As to why this information is secret, you'd think, from the rhetoric, that the Supreme Court is to blame. It's not. The Citizens United ruling concerned "independent expenditures" explicitly supporting or opposing federal candidates. Individuals have long been able to spend unlimited sums in this way. In Citizens United, the court extended that right to corporations and, implicitly, unions. That is dangerous, in two ways. First, because independent expenditures can be direct in advocating a candidate's election or defeat rather than coyly suggesting the same, the decision amplifies corporate voices.
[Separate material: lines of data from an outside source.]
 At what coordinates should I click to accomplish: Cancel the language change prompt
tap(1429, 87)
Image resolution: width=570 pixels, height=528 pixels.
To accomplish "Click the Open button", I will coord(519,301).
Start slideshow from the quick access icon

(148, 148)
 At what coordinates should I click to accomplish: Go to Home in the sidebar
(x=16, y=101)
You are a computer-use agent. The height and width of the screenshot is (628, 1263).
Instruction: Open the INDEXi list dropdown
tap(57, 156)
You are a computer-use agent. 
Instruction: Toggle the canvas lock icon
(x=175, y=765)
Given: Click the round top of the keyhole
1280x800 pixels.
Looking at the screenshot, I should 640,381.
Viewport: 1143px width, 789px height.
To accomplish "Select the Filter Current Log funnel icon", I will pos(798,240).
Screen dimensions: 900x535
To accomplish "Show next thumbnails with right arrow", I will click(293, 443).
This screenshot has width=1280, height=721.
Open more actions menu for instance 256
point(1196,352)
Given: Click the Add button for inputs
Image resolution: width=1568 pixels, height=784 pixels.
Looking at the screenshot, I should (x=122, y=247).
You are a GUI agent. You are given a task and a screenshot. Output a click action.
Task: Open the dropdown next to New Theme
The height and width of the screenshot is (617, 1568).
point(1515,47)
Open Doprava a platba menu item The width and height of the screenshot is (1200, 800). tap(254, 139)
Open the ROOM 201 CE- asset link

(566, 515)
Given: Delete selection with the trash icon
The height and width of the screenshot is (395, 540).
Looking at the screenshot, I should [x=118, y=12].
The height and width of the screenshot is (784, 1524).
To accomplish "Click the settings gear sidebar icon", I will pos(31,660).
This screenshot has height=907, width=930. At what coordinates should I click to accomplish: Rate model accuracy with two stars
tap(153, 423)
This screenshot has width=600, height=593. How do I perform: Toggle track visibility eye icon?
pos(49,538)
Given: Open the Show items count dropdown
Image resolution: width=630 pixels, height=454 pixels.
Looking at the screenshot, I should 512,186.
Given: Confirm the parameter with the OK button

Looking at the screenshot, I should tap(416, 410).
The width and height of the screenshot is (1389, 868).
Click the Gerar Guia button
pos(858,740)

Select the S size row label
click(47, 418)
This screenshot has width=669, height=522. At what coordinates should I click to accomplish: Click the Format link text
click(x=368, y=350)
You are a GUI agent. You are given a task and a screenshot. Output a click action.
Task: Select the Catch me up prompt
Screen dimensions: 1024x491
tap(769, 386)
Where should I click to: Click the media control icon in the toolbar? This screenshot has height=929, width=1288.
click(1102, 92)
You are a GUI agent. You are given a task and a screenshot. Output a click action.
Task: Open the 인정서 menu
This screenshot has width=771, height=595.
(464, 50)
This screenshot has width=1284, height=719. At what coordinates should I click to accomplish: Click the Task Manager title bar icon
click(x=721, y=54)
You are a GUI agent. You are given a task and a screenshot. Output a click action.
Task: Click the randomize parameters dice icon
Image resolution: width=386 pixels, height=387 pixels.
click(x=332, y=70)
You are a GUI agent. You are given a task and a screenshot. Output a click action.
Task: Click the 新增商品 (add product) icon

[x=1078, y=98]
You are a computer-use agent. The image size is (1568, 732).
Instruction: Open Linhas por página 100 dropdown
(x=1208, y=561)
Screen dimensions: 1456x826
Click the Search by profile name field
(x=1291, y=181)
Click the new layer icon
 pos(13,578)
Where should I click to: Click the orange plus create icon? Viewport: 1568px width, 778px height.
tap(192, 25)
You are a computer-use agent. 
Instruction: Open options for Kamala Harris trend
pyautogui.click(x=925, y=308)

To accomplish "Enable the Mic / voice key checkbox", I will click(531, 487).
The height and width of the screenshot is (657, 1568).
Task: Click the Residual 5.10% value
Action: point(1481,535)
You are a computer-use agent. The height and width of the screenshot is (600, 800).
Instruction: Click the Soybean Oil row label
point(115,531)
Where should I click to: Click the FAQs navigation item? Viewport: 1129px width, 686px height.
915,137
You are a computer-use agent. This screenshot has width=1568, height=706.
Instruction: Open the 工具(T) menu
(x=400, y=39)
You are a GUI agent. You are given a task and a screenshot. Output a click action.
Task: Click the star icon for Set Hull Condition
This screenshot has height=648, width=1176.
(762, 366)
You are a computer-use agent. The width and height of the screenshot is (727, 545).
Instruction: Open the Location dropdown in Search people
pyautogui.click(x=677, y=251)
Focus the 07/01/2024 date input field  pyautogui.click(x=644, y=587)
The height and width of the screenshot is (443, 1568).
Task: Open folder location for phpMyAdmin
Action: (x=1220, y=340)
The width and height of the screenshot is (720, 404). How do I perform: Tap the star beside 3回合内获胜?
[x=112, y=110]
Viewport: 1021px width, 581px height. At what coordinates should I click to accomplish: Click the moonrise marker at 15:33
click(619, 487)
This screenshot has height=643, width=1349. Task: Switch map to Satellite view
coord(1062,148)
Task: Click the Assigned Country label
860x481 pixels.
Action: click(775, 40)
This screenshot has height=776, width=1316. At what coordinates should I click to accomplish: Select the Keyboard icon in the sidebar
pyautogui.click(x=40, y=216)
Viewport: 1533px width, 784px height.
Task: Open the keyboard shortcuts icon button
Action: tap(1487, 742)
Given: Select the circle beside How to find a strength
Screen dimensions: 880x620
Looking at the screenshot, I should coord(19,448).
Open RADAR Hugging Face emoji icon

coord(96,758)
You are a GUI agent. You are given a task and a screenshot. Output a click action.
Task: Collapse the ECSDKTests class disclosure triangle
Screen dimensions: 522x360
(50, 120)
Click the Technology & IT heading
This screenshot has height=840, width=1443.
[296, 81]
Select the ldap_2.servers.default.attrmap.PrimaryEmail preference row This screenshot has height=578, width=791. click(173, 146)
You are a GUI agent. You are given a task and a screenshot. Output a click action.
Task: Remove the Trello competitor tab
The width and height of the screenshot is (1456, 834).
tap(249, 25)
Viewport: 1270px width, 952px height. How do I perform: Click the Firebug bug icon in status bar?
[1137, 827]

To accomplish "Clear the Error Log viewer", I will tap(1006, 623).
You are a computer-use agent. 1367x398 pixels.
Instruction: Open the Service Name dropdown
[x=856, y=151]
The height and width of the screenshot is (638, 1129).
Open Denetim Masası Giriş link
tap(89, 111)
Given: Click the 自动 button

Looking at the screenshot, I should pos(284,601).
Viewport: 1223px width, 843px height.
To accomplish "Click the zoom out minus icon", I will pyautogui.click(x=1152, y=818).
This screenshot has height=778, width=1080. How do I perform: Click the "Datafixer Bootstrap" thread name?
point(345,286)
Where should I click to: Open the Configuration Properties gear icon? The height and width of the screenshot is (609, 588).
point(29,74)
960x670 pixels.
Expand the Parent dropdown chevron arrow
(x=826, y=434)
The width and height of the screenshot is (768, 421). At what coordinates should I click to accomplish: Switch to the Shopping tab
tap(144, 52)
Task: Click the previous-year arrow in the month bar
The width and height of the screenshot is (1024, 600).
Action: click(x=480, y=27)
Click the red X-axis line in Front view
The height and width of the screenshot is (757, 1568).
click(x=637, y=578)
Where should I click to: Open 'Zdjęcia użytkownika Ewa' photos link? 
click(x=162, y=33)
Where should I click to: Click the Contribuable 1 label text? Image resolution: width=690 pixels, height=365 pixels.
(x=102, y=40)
Second, and this is the link to secret campaign cash, it allows established or newly sprouted interest groups to take unlimited amounts of corporate or other money and use it for independent expenditures -- without revealing the underlying givers.

Nonetheless, corporations had ample ability to influence the political process -- and, if they wanted, to do so secretly -- even before Citizens United, and most of the activity about which Democrats are complaining involves such previously legal conduct. A 2007 Supreme Court ruling, Federal Election Commission v. Wisconsin Right to Life, was more damaging than Citizens United. In that case, the court invalidated a provision of the McCain-Feingold campaign finance law and allowed groups, including corporations, to run "issue advocacy" commercials naming particular candidates up through Election Day. As Loyola Law School professor Justin Levitt explains in a new paper for the Yale Law & Policy Review, "The day before the Citizens United decision, corporations had the constitutional right to spend unlimited funds telling voters that 'Candidate Smith hates puppies.' Citizens United added only protection for these corporations to convey an incremental 'Vote Smith out' exhortation."

The problem of this secret spending -- and the solution to it -- lies in the tax code and its enforcement. Nonprofit advocacy groups, known as 501(c)(4)s, are permitted to engage in political advocacy as long as that is not their primary purpose. Meanwhile, these groups do not have to reveal the identities of their donors. IRS regulations bar such organizations from "direct or indirect participation or intervention in political campaigns on behalf of or in opposition to any candidate for public office," but as a practical matter, these limits have not made much difference. One such Republican-leaning group, American Crossroads GPS, has touted its ability to keep donor names confidential even as it runs ads in key races. Similarly, trade associations such as the Chamber of Commerce, organized under section 501(c)(6) of the tax code, are not required to disclose donors and are permitted even greater leeway to engage in political activity.

The Disclose Act would require that these groups reveal the funders of campaign ads; it would do so without intruding on the privacy of contributors to other efforts unrelated to campaigns. The 2010 flood of secret money can't be turned off. It's essential to act in time for 2012.